But what looks good on paper doesn't always work in practice, and just because you can do something doesn't mean you should. As programming guru Joel Spolsky puts it, "Shipping is a feature. A really important feature. Your product must have it." Programmers who fetishize their tools inevitably lose sight of this, and even the seemingly simplest of projects can end up mired in development hell. Resist your baser impulses and stick to what works.

Second deadly sin of software development: Gluttony (failing to refactor)

Nothing is more gratifying than shipping software. Once you have a working product out in the wild, the temptation is strong to begin planning the next iteration. What new features should it have? What didn't we have time to implement the first go-round?

It's easy to forget that code seldom leaves the door in perfect shape. Then, as features accumulate with successive rounds of development, programmers tend to compound mistakes of the past, resulting in a bloated, fragile code base that's too tangled to maintain effectively.
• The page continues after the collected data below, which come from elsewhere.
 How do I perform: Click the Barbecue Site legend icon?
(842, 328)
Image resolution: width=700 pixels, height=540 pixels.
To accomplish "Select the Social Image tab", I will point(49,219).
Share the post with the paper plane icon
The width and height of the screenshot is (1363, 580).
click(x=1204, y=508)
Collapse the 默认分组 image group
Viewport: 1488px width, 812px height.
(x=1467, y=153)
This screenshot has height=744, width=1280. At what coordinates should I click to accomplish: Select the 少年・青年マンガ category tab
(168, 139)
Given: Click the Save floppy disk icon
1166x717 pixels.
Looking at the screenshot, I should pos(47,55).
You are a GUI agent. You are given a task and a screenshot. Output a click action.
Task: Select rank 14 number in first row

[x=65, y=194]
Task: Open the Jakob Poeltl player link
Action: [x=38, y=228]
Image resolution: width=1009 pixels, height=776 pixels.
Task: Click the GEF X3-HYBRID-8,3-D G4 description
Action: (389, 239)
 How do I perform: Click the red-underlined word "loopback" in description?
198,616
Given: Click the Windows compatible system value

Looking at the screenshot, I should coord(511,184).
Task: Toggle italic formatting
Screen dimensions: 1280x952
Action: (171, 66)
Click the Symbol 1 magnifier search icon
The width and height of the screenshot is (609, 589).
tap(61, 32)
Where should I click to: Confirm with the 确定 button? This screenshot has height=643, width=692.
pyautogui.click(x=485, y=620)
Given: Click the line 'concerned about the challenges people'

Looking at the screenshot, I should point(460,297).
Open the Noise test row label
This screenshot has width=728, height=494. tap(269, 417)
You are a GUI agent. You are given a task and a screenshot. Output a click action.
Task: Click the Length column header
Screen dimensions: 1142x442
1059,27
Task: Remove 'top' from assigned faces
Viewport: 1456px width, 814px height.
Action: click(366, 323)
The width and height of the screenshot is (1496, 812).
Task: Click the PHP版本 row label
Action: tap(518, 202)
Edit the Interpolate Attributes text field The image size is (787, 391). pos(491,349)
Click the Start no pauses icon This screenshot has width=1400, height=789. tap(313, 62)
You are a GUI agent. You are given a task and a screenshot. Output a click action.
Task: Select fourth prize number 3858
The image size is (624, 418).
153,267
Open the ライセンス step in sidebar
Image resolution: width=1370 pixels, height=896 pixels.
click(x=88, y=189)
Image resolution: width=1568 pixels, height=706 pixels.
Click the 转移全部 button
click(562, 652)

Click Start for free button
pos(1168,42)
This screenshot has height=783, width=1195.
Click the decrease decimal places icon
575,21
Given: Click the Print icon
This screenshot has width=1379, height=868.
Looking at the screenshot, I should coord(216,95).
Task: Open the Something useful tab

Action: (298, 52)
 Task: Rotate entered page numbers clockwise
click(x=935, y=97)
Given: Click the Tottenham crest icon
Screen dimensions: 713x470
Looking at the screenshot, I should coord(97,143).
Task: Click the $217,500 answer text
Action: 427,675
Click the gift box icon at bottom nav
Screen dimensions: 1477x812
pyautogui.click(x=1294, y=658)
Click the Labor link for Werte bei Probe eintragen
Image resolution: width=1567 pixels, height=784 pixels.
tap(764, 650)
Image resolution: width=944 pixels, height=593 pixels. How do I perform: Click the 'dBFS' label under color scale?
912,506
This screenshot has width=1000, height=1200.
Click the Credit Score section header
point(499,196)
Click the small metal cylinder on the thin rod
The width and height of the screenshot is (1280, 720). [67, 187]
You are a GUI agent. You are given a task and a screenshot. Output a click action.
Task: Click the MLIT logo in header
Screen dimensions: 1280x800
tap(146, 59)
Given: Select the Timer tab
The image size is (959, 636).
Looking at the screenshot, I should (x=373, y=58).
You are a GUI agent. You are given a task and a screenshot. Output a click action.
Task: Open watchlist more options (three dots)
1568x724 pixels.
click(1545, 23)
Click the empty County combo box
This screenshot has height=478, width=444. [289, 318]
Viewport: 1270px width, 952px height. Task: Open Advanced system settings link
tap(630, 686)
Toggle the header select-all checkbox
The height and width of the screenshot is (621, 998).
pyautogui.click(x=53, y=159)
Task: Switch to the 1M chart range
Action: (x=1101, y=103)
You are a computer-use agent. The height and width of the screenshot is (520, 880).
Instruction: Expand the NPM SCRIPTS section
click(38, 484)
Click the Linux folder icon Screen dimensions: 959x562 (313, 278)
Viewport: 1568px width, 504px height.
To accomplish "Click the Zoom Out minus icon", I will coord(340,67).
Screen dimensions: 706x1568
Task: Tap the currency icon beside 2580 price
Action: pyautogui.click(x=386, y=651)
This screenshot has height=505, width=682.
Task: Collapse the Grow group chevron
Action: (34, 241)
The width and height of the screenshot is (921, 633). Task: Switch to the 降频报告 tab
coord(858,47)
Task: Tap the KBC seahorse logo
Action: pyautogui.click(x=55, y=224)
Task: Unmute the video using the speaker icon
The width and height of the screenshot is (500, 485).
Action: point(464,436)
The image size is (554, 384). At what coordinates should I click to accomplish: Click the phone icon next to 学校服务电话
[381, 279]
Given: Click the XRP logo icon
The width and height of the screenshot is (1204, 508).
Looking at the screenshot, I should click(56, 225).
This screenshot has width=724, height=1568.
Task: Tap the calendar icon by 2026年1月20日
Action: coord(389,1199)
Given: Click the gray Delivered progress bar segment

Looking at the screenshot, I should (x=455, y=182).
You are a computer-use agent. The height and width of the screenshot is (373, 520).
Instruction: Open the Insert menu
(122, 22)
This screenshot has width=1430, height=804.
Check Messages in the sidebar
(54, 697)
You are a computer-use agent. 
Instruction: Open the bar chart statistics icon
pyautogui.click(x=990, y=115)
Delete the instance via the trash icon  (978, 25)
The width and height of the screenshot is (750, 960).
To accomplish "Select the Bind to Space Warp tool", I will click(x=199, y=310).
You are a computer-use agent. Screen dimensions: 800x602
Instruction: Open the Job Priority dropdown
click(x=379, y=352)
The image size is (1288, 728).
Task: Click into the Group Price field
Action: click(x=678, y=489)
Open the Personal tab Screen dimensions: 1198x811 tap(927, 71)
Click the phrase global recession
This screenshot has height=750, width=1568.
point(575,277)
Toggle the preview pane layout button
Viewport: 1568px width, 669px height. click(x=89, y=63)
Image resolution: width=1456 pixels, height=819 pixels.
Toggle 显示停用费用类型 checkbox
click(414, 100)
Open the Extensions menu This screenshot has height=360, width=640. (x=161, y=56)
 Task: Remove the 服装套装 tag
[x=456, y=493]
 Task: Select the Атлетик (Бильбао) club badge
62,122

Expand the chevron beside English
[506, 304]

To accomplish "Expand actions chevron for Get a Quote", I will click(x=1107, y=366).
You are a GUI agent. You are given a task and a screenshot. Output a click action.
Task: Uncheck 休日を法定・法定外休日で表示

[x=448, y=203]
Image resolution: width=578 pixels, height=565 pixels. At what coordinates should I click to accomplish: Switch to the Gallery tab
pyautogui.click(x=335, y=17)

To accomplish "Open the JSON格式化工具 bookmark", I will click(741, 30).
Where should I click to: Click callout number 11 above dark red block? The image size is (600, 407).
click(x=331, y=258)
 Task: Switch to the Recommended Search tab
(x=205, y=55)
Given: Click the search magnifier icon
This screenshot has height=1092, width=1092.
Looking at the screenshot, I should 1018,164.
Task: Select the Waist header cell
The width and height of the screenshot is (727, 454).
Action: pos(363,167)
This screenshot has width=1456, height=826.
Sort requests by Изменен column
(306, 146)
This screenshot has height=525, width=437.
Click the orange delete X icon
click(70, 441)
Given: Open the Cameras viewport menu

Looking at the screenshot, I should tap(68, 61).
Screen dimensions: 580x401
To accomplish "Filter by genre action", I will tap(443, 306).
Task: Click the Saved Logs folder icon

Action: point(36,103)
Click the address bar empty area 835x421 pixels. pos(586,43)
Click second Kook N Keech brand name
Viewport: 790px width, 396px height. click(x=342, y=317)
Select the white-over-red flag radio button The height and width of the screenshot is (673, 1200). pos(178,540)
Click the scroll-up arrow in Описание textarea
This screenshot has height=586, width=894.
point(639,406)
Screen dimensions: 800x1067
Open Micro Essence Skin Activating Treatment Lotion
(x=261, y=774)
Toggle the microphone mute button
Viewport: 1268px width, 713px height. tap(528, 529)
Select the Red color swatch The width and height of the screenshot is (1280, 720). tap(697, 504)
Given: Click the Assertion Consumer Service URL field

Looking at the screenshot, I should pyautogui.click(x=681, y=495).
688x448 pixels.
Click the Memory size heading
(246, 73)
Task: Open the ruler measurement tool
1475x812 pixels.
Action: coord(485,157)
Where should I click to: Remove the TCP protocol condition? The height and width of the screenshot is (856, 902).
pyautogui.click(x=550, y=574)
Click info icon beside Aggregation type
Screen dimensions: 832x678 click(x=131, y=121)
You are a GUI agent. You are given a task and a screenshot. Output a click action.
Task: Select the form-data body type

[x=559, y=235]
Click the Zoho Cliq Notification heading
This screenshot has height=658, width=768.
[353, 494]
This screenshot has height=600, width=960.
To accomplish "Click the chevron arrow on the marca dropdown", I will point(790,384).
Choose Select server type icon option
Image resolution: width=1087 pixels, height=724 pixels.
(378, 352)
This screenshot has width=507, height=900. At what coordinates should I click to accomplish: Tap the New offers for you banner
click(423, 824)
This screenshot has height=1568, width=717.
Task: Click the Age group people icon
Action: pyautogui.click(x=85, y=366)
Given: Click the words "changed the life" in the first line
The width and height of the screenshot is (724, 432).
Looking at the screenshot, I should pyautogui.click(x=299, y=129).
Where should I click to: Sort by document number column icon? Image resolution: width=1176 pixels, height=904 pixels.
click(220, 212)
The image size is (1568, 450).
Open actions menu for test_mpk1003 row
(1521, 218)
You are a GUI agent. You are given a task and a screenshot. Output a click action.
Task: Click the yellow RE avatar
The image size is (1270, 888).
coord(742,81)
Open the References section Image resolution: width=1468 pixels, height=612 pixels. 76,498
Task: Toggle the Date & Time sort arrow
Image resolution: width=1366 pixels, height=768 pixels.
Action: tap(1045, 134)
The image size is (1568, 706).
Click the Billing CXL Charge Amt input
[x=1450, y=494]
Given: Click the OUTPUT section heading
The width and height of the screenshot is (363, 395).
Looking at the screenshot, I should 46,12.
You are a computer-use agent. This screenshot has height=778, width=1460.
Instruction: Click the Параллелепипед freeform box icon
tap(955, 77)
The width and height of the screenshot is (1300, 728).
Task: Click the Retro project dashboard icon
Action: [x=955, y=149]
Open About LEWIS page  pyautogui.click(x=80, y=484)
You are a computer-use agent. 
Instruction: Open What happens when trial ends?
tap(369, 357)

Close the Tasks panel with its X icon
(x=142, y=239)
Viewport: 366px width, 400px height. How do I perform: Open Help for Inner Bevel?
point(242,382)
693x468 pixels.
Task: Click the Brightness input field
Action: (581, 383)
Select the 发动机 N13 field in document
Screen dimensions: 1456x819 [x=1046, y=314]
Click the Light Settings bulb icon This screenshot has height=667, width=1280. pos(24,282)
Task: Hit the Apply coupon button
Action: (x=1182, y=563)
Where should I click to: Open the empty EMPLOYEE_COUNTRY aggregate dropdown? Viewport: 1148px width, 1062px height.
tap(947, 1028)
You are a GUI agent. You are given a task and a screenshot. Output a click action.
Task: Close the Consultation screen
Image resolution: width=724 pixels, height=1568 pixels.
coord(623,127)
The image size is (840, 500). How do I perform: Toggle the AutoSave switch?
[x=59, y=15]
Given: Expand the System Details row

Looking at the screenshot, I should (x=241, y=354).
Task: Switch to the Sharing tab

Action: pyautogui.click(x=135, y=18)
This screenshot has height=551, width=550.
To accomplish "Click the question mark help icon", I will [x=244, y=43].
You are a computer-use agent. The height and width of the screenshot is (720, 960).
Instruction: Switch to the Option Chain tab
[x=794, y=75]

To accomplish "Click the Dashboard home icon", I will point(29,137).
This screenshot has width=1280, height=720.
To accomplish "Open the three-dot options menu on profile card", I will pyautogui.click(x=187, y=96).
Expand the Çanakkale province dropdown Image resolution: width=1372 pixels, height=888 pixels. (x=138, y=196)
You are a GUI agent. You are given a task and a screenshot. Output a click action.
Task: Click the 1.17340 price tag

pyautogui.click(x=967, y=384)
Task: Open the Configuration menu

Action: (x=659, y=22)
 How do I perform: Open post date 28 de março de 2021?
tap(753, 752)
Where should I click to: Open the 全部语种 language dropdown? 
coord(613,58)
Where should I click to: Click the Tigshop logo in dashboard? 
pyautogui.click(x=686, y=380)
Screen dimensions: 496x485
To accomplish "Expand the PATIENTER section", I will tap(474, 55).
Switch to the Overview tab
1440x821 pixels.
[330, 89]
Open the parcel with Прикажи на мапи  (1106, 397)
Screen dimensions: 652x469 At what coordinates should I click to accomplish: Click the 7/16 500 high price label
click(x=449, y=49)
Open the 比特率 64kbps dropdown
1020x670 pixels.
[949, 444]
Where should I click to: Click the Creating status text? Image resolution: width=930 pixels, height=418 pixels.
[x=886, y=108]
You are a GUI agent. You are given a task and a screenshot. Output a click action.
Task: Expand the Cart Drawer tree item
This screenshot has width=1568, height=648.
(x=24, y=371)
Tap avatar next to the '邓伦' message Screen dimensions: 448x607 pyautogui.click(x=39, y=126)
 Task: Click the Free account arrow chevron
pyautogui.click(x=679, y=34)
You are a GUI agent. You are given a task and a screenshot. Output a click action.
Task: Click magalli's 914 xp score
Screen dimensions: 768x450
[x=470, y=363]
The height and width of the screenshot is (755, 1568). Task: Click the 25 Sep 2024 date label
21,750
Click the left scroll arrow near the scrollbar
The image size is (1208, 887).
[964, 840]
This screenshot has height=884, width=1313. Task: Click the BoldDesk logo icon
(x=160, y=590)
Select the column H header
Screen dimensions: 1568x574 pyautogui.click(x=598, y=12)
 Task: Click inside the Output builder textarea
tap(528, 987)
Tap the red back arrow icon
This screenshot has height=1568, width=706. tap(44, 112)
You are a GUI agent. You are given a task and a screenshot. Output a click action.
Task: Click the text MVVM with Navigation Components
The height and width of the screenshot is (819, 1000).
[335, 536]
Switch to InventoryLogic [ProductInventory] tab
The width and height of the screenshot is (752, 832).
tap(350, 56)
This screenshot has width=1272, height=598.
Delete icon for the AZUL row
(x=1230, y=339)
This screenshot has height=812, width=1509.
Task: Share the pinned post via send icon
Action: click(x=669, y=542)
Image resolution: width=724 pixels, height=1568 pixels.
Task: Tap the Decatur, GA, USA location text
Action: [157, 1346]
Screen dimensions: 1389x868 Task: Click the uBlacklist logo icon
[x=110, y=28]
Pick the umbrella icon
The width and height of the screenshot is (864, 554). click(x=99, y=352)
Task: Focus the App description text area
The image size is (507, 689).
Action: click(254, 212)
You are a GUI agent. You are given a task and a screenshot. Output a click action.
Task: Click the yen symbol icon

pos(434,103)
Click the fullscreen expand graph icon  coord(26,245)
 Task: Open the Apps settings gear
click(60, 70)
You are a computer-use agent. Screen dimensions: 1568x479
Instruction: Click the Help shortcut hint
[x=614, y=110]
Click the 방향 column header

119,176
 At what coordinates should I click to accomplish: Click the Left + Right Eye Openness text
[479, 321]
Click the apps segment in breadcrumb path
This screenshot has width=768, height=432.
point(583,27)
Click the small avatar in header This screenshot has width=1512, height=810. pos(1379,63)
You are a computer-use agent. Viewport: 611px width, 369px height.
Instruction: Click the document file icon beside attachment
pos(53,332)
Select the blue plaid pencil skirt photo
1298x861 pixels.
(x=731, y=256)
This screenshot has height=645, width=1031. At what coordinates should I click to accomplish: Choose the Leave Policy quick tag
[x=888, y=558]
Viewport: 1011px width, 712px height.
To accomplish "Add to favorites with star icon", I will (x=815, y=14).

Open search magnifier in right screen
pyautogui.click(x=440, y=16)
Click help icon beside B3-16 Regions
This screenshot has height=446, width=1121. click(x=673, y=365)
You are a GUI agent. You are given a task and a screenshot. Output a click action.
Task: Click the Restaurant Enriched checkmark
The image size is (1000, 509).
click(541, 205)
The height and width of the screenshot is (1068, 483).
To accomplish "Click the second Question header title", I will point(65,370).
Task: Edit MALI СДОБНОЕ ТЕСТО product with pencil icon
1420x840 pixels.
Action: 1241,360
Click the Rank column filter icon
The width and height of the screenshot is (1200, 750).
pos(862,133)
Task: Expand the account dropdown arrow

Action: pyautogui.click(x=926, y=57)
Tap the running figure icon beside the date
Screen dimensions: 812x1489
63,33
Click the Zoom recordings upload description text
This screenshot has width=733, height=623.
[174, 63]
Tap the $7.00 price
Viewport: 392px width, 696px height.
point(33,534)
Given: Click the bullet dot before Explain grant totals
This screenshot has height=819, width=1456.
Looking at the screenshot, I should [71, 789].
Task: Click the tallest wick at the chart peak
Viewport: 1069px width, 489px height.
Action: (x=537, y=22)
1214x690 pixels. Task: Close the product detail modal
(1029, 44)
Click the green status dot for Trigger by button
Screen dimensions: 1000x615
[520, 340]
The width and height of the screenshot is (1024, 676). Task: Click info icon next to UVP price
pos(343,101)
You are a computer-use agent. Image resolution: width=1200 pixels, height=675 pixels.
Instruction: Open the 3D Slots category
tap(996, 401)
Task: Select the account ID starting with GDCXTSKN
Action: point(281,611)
Instead of gobbling up plate after plate of new features, restrain yourself. Evaluate your existing code for quality and maintainability. Make code refactoring a line item on your budget for each new round of development. Clients may see only the new features in each release, but over the long term, they'll thank you for keeping off the fat.

Third deadly sin of software development: Greed (competing across teams)

The excessive desire for wealth and power -- how else to explain the motives of programmers who compete with their own coworkers? It starts when other teams are left off email lists, then proceeds to closed-door meetings. Next thing you know, one team has written a library that reimplements more than half of the functionality already coded by another team.

Programming teams seldom reinvent the wheel out of malice, but lacking clearly defined objectives, they can easily latch onto responsibilities much broader than are strictly necessary. The result is a redundant, unmanageable code base, to say nothing of the budget lost to duplicated efforts. One of the top priorities of managing a development project should be to make sure each hand knows what the other is doing, and that all the teams are working toward a common goal. Share and share alike should be your motto.